### Supplied data
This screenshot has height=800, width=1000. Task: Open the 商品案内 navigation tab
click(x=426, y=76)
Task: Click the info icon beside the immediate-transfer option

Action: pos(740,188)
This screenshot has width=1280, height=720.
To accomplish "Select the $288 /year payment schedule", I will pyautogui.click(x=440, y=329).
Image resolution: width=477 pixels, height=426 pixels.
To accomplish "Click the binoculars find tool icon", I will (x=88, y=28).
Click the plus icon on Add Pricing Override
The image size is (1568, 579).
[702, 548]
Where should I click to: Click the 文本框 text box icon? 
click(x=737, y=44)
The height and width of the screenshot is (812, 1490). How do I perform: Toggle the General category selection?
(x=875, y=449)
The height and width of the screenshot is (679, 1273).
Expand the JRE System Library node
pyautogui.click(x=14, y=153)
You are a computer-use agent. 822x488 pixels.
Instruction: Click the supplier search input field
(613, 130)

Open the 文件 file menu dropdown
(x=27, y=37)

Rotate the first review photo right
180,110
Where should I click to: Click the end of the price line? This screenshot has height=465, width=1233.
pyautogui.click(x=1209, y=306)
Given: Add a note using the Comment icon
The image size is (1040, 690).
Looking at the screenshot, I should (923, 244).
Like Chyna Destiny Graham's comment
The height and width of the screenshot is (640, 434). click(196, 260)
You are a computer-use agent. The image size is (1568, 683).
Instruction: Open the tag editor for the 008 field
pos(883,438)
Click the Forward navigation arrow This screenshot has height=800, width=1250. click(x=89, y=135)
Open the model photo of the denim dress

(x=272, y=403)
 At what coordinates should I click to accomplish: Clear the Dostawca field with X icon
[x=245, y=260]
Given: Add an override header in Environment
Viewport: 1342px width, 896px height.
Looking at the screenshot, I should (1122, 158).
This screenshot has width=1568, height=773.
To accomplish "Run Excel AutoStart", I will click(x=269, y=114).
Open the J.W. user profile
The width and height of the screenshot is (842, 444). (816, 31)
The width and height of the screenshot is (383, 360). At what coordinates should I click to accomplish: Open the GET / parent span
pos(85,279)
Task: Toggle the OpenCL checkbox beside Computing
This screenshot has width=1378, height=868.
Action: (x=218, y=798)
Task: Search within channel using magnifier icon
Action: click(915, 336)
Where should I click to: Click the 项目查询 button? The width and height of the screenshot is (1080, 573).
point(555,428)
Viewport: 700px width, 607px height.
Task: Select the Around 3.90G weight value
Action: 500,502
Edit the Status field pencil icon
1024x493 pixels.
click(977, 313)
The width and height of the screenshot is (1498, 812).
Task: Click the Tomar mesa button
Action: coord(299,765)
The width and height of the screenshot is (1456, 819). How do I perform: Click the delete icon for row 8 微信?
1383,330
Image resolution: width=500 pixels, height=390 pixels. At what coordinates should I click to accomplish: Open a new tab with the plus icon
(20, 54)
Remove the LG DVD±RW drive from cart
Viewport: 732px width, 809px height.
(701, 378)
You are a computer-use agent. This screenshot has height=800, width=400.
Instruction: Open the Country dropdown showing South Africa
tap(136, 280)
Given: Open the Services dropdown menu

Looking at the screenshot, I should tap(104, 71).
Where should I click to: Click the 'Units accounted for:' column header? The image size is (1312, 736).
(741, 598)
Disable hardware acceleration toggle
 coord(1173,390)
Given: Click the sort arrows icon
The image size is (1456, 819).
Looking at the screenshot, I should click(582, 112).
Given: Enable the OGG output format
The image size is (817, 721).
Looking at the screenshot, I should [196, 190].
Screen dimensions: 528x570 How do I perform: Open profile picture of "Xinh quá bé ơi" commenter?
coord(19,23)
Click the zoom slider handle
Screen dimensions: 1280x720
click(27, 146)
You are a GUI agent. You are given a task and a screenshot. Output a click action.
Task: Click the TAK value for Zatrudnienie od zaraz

### What this task involves
Look through the entries above and quote exactly the lines from the line with "Image resolution: width=500" to the line with "You are a GUI", counting both of those lines.

### Answer below
Image resolution: width=500 pixels, height=390 pixels. At what coordinates should I click to accomplish: Open a new tab with the plus icon
(20, 54)
Remove the LG DVD±RW drive from cart
Viewport: 732px width, 809px height.
(701, 378)
You are a computer-use agent. This screenshot has height=800, width=400.
Instruction: Open the Country dropdown showing South Africa
tap(136, 280)
Given: Open the Services dropdown menu

Looking at the screenshot, I should tap(104, 71).
Where should I click to: Click the 'Units accounted for:' column header? The image size is (1312, 736).
(741, 598)
Disable hardware acceleration toggle
 coord(1173,390)
Given: Click the sort arrows icon
The image size is (1456, 819).
Looking at the screenshot, I should click(582, 112).
Given: Enable the OGG output format
The image size is (817, 721).
Looking at the screenshot, I should [196, 190].
Screen dimensions: 528x570 How do I perform: Open profile picture of "Xinh quá bé ơi" commenter?
coord(19,23)
Click the zoom slider handle
Screen dimensions: 1280x720
click(27, 146)
You are a GUI agent. You are given a task and a screenshot. Output a click action.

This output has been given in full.